• **ACTIVITY**: Repeat the entries beneath in their entirety, precisely as given.

• **PROVIDED DATA**:
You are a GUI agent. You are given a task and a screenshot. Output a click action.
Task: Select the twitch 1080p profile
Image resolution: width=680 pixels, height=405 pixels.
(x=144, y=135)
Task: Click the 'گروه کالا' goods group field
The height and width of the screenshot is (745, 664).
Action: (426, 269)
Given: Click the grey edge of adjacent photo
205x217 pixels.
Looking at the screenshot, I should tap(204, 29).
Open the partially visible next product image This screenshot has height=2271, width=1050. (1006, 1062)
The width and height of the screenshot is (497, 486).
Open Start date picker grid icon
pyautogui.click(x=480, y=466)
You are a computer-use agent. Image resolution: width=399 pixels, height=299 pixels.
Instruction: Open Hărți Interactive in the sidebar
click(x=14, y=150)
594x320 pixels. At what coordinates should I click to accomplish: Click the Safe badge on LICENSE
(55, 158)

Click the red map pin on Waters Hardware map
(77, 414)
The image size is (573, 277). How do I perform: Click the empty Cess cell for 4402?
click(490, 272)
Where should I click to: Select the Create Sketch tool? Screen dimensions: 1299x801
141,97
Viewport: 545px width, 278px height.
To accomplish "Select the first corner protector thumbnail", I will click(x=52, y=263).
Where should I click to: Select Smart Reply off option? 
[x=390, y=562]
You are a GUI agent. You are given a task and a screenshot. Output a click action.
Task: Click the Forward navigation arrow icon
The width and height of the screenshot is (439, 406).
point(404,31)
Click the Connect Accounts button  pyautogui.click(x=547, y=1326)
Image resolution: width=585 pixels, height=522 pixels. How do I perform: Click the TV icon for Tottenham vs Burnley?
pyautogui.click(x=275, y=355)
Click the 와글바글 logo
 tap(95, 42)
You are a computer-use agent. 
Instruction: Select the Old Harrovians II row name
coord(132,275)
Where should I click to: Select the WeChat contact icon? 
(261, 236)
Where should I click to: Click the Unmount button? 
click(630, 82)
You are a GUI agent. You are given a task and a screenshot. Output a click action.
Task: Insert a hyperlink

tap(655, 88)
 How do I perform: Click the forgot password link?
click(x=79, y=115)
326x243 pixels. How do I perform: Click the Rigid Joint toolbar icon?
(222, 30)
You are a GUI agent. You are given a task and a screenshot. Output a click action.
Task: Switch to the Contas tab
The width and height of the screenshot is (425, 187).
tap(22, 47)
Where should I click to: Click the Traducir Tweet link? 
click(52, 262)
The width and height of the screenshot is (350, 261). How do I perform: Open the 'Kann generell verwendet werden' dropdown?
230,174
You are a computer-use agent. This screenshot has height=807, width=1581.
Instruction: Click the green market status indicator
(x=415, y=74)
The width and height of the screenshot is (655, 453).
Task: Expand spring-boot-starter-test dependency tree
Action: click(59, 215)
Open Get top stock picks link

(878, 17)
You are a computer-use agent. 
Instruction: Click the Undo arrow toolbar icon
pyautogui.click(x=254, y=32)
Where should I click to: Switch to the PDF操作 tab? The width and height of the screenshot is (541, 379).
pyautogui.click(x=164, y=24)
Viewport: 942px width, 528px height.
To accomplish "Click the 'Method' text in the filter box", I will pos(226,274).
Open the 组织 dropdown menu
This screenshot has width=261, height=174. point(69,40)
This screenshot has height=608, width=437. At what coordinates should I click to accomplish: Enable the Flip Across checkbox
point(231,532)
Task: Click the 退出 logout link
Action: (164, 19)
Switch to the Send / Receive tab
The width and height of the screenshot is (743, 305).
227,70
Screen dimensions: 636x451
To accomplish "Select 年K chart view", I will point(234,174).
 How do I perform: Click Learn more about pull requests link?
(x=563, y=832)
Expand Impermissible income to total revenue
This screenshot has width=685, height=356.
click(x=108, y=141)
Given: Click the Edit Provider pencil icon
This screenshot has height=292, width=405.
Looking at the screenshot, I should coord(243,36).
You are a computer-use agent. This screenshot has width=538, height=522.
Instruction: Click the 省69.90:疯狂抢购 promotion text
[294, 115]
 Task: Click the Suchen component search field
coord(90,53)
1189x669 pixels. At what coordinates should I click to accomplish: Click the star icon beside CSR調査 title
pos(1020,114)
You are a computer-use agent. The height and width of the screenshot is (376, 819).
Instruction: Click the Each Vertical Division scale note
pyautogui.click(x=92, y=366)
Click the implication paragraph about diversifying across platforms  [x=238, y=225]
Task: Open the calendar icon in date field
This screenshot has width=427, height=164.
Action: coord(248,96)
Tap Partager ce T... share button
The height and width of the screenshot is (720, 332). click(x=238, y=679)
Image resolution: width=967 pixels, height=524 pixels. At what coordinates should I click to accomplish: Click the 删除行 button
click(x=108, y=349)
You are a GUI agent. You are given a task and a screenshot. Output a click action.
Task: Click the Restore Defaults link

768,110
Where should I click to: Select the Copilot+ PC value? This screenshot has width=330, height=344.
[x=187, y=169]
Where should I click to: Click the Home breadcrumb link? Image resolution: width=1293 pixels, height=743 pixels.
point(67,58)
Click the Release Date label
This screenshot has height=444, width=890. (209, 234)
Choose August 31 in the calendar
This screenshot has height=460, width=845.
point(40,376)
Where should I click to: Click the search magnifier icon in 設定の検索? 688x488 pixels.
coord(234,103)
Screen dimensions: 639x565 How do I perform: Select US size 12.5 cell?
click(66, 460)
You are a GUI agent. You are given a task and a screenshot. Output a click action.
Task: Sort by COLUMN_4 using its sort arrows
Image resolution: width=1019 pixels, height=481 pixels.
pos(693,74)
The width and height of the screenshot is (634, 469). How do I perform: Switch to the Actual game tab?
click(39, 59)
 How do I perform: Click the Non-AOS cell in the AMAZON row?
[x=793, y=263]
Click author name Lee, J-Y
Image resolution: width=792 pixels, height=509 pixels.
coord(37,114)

• **OUTPUT BELOW**:
You are a GUI agent. You are given a task and a screenshot. Output a click action.
Task: Select the twitch 1080p profile
Image resolution: width=680 pixels, height=405 pixels.
(x=144, y=135)
Task: Click the 'گروه کالا' goods group field
The height and width of the screenshot is (745, 664).
Action: (426, 269)
Given: Click the grey edge of adjacent photo
205x217 pixels.
Looking at the screenshot, I should tap(204, 29).
Open the partially visible next product image This screenshot has height=2271, width=1050. (1006, 1062)
The width and height of the screenshot is (497, 486).
Open Start date picker grid icon
pyautogui.click(x=480, y=466)
You are a computer-use agent. Image resolution: width=399 pixels, height=299 pixels.
Instruction: Open Hărți Interactive in the sidebar
click(x=14, y=150)
594x320 pixels. At what coordinates should I click to accomplish: Click the Safe badge on LICENSE
(55, 158)

Click the red map pin on Waters Hardware map
(77, 414)
The image size is (573, 277). How do I perform: Click the empty Cess cell for 4402?
click(490, 272)
Where should I click to: Select the Create Sketch tool? Screen dimensions: 1299x801
141,97
Viewport: 545px width, 278px height.
To accomplish "Select the first corner protector thumbnail", I will click(x=52, y=263).
Where should I click to: Select Smart Reply off option? 
[x=390, y=562]
You are a GUI agent. You are given a task and a screenshot. Output a click action.
Task: Click the Forward navigation arrow icon
The width and height of the screenshot is (439, 406).
point(404,31)
Click the Connect Accounts button  pyautogui.click(x=547, y=1326)
Image resolution: width=585 pixels, height=522 pixels. How do I perform: Click the TV icon for Tottenham vs Burnley?
pyautogui.click(x=275, y=355)
Click the 와글바글 logo
 tap(95, 42)
You are a computer-use agent. 
Instruction: Select the Old Harrovians II row name
coord(132,275)
Where should I click to: Select the WeChat contact icon? 
(261, 236)
Where should I click to: Click the Unmount button? 
click(630, 82)
You are a GUI agent. You are given a task and a screenshot. Output a click action.
Task: Insert a hyperlink

tap(655, 88)
 How do I perform: Click the forgot password link?
click(x=79, y=115)
326x243 pixels. How do I perform: Click the Rigid Joint toolbar icon?
(222, 30)
You are a GUI agent. You are given a task and a screenshot. Output a click action.
Task: Switch to the Contas tab
The width and height of the screenshot is (425, 187).
tap(22, 47)
Where should I click to: Click the Traducir Tweet link? 
click(52, 262)
The width and height of the screenshot is (350, 261). How do I perform: Open the 'Kann generell verwendet werden' dropdown?
230,174
You are a computer-use agent. This screenshot has height=807, width=1581.
Instruction: Click the green market status indicator
(x=415, y=74)
The width and height of the screenshot is (655, 453).
Task: Expand spring-boot-starter-test dependency tree
Action: click(59, 215)
Open Get top stock picks link

(878, 17)
You are a computer-use agent. 
Instruction: Click the Undo arrow toolbar icon
pyautogui.click(x=254, y=32)
Where should I click to: Switch to the PDF操作 tab? The width and height of the screenshot is (541, 379).
pyautogui.click(x=164, y=24)
Viewport: 942px width, 528px height.
To accomplish "Click the 'Method' text in the filter box", I will pos(226,274).
Open the 组织 dropdown menu
This screenshot has width=261, height=174. point(69,40)
This screenshot has height=608, width=437. At what coordinates should I click to accomplish: Enable the Flip Across checkbox
point(231,532)
Task: Click the 退出 logout link
Action: (164, 19)
Switch to the Send / Receive tab
The width and height of the screenshot is (743, 305).
227,70
Screen dimensions: 636x451
To accomplish "Select 年K chart view", I will point(234,174).
 How do I perform: Click Learn more about pull requests link?
(x=563, y=832)
Expand Impermissible income to total revenue
This screenshot has width=685, height=356.
click(x=108, y=141)
Given: Click the Edit Provider pencil icon
This screenshot has height=292, width=405.
Looking at the screenshot, I should coord(243,36).
You are a computer-use agent. This screenshot has width=538, height=522.
Instruction: Click the 省69.90:疯狂抢购 promotion text
[294, 115]
 Task: Click the Suchen component search field
coord(90,53)
1189x669 pixels. At what coordinates should I click to accomplish: Click the star icon beside CSR調査 title
pos(1020,114)
You are a computer-use agent. The height and width of the screenshot is (376, 819).
Instruction: Click the Each Vertical Division scale note
pyautogui.click(x=92, y=366)
Click the implication paragraph about diversifying across platforms  [x=238, y=225]
Task: Open the calendar icon in date field
This screenshot has width=427, height=164.
Action: coord(248,96)
Tap Partager ce T... share button
The height and width of the screenshot is (720, 332). click(x=238, y=679)
Image resolution: width=967 pixels, height=524 pixels. At what coordinates should I click to accomplish: Click the 删除行 button
click(x=108, y=349)
You are a GUI agent. You are given a task and a screenshot. Output a click action.
Task: Click the Restore Defaults link

768,110
Where should I click to: Select the Copilot+ PC value? This screenshot has width=330, height=344.
[x=187, y=169]
Where should I click to: Click the Home breadcrumb link? Image resolution: width=1293 pixels, height=743 pixels.
point(67,58)
Click the Release Date label
This screenshot has height=444, width=890. (209, 234)
Choose August 31 in the calendar
This screenshot has height=460, width=845.
point(40,376)
Where should I click to: Click the search magnifier icon in 設定の検索? 688x488 pixels.
coord(234,103)
Screen dimensions: 639x565 How do I perform: Select US size 12.5 cell?
click(66, 460)
You are a GUI agent. You are given a task and a screenshot. Output a click action.
Task: Sort by COLUMN_4 using its sort arrows
Image resolution: width=1019 pixels, height=481 pixels.
pos(693,74)
The width and height of the screenshot is (634, 469). How do I perform: Switch to the Actual game tab?
click(39, 59)
 How do I perform: Click the Non-AOS cell in the AMAZON row?
[x=793, y=263]
Click author name Lee, J-Y
Image resolution: width=792 pixels, height=509 pixels.
coord(37,114)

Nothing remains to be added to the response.